Goal
Return the stretch of the material from the line containing "Given: Select the Firmware 20161128 text" through the line containing "Select the U2", both included, reproducing those lines exactly and nothing else.

>> Start Records provided

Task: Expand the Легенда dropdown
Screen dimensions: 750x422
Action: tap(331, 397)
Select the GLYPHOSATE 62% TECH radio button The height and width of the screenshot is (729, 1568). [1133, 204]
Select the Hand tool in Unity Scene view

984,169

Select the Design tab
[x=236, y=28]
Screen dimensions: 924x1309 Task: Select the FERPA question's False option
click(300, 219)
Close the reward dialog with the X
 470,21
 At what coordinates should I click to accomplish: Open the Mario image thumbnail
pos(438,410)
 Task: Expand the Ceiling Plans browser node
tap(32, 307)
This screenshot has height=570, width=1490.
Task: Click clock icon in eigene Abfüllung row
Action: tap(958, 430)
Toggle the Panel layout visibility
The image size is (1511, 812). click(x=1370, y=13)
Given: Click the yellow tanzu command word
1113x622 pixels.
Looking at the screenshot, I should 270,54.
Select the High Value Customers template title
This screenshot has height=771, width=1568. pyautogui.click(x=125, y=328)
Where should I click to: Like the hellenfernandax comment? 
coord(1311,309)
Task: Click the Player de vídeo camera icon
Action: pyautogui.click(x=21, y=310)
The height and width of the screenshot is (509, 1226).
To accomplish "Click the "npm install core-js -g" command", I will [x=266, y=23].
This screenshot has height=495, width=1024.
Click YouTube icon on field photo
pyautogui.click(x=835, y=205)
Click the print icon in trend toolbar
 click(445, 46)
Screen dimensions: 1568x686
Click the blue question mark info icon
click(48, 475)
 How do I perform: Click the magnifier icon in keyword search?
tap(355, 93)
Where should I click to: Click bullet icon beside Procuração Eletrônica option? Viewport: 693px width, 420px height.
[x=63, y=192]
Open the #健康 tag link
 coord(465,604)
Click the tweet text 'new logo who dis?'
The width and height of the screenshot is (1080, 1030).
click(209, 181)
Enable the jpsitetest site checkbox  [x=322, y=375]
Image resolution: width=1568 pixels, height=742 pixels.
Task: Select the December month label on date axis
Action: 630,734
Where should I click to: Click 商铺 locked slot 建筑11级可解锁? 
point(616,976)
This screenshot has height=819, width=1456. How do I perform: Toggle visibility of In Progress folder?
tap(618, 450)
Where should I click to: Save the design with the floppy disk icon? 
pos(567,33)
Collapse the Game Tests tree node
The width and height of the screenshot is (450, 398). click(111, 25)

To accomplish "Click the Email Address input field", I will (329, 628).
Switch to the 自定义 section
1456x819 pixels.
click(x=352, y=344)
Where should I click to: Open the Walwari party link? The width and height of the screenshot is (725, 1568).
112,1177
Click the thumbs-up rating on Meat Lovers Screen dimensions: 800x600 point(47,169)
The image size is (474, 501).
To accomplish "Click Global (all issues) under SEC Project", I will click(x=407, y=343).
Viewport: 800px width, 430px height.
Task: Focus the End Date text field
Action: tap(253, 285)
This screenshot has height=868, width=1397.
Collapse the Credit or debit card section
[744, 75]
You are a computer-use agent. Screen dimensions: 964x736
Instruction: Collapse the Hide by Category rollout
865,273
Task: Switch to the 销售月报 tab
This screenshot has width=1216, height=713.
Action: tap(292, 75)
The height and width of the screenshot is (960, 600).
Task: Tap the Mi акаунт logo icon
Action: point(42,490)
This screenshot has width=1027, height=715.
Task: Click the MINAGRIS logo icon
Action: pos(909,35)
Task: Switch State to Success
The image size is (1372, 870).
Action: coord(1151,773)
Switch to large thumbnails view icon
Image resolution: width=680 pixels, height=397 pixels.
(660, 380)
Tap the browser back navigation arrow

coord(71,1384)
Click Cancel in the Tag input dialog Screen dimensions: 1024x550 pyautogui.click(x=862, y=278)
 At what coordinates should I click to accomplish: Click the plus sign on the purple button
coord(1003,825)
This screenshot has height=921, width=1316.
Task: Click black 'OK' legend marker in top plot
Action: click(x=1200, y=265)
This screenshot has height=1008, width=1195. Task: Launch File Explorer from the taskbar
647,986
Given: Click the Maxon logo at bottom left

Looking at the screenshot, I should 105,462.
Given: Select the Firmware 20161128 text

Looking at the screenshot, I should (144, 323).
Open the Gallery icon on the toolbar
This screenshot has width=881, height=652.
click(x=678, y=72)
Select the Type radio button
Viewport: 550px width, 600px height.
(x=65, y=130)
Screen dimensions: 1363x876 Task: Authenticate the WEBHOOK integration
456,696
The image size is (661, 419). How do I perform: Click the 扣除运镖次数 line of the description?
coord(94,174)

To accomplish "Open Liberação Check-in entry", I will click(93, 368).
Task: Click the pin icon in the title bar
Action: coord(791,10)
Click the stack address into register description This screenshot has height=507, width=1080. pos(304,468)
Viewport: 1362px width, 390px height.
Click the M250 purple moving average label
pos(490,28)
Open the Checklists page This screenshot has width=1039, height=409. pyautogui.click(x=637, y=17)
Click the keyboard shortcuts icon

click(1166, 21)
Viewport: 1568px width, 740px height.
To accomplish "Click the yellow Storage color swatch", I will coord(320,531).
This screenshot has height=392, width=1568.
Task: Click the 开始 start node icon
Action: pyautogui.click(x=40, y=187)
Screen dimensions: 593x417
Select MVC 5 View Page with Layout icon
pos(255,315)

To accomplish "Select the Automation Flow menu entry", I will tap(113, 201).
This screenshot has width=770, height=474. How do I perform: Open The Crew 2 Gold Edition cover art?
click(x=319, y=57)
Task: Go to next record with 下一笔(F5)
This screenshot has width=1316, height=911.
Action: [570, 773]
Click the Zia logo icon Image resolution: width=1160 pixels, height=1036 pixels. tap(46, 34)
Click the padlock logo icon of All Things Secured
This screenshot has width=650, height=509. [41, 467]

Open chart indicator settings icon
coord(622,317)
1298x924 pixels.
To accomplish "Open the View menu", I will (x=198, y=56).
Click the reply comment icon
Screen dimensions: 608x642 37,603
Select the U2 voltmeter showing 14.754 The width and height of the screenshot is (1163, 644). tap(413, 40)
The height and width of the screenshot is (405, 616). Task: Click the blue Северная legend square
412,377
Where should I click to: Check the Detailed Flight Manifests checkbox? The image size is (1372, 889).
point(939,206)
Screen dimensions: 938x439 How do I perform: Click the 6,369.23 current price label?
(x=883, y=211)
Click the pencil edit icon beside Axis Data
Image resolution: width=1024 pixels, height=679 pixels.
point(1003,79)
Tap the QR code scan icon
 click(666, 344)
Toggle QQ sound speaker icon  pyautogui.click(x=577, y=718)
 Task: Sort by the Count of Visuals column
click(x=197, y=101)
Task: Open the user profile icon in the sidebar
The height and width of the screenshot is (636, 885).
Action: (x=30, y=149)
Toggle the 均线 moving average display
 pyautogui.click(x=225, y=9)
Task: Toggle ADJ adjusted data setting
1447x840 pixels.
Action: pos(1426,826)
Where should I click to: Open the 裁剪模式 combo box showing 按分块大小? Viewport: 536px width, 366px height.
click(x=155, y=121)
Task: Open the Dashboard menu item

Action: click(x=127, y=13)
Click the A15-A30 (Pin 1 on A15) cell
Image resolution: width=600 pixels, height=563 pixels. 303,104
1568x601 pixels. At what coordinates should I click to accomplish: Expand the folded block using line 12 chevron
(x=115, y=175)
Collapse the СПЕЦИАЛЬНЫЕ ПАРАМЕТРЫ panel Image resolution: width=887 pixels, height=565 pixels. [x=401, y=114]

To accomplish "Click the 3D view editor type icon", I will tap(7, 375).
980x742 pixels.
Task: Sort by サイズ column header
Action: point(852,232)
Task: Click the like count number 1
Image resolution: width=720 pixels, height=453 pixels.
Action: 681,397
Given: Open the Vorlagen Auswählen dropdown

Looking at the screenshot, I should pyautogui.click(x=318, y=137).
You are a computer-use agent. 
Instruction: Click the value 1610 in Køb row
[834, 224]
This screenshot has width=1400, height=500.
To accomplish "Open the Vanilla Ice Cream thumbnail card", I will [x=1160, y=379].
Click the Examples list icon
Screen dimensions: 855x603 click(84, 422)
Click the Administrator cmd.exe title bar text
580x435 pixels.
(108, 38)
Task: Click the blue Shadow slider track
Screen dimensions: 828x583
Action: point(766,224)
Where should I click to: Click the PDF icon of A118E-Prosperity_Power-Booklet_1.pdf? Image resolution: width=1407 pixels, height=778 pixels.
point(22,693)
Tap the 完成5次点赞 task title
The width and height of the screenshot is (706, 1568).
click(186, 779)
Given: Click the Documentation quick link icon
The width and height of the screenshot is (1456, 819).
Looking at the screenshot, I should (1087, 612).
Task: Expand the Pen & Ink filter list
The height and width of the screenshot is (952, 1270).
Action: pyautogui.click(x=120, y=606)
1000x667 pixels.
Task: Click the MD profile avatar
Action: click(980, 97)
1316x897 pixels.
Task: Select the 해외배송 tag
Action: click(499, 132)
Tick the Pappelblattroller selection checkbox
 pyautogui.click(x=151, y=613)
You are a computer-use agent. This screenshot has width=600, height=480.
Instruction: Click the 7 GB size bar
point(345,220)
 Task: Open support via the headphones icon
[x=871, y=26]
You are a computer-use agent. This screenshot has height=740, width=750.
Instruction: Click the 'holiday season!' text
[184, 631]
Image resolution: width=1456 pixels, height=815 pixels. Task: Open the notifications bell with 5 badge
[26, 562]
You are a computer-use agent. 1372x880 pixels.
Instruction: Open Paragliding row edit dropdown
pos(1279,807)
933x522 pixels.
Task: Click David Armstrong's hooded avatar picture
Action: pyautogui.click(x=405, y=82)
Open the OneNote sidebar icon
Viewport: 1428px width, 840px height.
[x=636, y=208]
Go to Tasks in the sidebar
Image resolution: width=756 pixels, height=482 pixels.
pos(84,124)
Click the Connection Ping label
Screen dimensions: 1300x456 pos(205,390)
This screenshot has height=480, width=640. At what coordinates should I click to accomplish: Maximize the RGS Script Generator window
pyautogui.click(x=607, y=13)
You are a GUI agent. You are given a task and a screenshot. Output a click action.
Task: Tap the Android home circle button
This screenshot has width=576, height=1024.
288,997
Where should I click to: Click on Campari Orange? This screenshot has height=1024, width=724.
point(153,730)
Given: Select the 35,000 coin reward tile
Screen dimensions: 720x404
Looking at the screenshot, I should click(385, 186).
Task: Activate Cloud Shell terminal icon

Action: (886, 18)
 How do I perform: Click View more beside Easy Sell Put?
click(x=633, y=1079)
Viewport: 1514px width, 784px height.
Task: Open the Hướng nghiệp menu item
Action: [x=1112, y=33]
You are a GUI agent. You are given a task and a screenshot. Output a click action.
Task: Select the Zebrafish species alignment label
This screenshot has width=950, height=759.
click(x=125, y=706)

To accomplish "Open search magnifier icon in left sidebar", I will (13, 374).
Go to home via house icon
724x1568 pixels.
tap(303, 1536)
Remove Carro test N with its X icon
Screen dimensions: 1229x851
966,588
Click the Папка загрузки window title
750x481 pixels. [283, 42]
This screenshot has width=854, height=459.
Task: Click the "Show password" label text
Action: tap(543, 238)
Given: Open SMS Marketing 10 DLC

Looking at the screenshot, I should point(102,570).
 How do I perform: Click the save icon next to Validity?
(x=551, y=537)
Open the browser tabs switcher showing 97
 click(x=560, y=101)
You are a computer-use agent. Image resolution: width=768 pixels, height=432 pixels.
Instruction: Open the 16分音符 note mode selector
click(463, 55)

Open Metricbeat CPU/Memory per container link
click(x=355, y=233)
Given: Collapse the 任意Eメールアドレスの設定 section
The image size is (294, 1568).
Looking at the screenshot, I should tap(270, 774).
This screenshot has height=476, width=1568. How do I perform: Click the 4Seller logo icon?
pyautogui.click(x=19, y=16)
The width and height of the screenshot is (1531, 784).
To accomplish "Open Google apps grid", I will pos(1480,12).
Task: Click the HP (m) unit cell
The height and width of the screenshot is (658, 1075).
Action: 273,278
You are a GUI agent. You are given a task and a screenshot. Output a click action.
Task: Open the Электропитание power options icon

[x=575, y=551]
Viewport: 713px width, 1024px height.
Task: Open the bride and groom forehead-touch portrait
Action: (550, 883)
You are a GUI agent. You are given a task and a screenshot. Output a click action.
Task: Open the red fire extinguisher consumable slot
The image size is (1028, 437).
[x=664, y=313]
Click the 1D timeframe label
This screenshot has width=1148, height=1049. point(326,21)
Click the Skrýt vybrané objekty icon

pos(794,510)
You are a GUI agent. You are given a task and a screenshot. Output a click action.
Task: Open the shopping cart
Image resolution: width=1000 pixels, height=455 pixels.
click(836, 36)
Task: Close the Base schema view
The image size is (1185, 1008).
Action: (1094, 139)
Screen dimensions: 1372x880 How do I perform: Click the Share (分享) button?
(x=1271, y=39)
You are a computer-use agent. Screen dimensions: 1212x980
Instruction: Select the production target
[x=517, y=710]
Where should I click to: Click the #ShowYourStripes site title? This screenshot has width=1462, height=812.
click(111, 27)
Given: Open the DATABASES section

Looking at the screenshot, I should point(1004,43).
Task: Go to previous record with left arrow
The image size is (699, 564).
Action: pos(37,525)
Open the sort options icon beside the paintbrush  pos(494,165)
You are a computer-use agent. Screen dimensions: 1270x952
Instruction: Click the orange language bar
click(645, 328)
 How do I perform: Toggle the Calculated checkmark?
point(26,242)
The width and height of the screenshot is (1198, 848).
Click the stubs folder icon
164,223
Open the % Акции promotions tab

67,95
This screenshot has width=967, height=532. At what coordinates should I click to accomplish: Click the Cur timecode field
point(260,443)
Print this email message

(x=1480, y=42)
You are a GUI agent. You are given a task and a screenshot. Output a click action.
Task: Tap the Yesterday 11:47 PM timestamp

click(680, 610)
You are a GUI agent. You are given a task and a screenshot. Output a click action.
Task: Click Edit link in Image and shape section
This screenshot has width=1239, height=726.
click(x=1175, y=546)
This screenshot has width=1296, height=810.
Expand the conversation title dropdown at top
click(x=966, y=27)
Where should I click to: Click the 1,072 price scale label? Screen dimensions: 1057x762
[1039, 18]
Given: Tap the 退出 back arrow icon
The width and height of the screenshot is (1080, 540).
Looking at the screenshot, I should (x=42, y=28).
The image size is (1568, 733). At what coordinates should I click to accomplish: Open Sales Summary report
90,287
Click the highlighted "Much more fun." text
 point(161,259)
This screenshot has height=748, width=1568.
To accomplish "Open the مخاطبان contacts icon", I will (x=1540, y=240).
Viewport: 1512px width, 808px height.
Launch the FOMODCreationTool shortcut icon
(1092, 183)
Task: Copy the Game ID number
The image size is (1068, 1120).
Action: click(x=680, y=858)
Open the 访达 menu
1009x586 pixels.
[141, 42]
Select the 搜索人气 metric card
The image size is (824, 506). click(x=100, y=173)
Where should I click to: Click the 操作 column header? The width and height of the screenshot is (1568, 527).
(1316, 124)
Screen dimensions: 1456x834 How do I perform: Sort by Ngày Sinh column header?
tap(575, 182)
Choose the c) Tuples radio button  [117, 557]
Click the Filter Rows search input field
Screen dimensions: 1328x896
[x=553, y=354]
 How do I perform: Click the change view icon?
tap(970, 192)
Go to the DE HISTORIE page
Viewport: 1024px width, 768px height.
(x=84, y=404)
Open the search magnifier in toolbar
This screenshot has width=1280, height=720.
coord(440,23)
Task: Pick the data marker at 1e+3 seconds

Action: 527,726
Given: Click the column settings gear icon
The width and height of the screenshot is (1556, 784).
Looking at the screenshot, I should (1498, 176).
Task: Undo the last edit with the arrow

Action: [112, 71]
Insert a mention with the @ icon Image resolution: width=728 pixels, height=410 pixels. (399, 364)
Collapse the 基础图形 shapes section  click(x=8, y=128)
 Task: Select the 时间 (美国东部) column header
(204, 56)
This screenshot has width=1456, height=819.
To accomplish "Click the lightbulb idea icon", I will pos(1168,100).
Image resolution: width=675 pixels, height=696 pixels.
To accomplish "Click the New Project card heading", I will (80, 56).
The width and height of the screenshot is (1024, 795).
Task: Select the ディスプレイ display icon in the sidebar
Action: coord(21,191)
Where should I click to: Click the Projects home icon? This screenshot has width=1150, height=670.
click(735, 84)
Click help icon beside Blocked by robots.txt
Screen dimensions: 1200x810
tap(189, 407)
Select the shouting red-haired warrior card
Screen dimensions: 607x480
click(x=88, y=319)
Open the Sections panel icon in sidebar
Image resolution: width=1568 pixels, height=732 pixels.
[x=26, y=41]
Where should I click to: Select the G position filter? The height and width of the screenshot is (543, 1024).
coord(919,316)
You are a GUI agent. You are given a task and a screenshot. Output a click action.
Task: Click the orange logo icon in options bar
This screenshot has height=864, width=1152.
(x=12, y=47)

>> End Records provided

Finished answer
Given: Select the Firmware 20161128 text

Looking at the screenshot, I should (144, 323).
Open the Gallery icon on the toolbar
This screenshot has width=881, height=652.
click(x=678, y=72)
Select the Type radio button
Viewport: 550px width, 600px height.
(x=65, y=130)
Screen dimensions: 1363x876 Task: Authenticate the WEBHOOK integration
456,696
The image size is (661, 419). How do I perform: Click the 扣除运镖次数 line of the description?
coord(94,174)

To accomplish "Open Liberação Check-in entry", I will click(93, 368).
Task: Click the pin icon in the title bar
Action: coord(791,10)
Click the stack address into register description This screenshot has height=507, width=1080. pos(304,468)
Viewport: 1362px width, 390px height.
Click the M250 purple moving average label
pos(490,28)
Open the Checklists page This screenshot has width=1039, height=409. pyautogui.click(x=637, y=17)
Click the keyboard shortcuts icon

click(1166, 21)
Viewport: 1568px width, 740px height.
To accomplish "Click the yellow Storage color swatch", I will coord(320,531).
This screenshot has height=392, width=1568.
Task: Click the 开始 start node icon
Action: pyautogui.click(x=40, y=187)
Screen dimensions: 593x417
Select MVC 5 View Page with Layout icon
pos(255,315)

To accomplish "Select the Automation Flow menu entry", I will tap(113, 201).
This screenshot has width=770, height=474. How do I perform: Open The Crew 2 Gold Edition cover art?
click(x=319, y=57)
Task: Go to next record with 下一笔(F5)
This screenshot has width=1316, height=911.
Action: [570, 773]
Click the Zia logo icon Image resolution: width=1160 pixels, height=1036 pixels. tap(46, 34)
Click the padlock logo icon of All Things Secured
This screenshot has width=650, height=509. [41, 467]

Open chart indicator settings icon
coord(622,317)
1298x924 pixels.
To accomplish "Open the View menu", I will (x=198, y=56).
Click the reply comment icon
Screen dimensions: 608x642 37,603
Select the U2 voltmeter showing 14.754 The width and height of the screenshot is (1163, 644). tap(413, 40)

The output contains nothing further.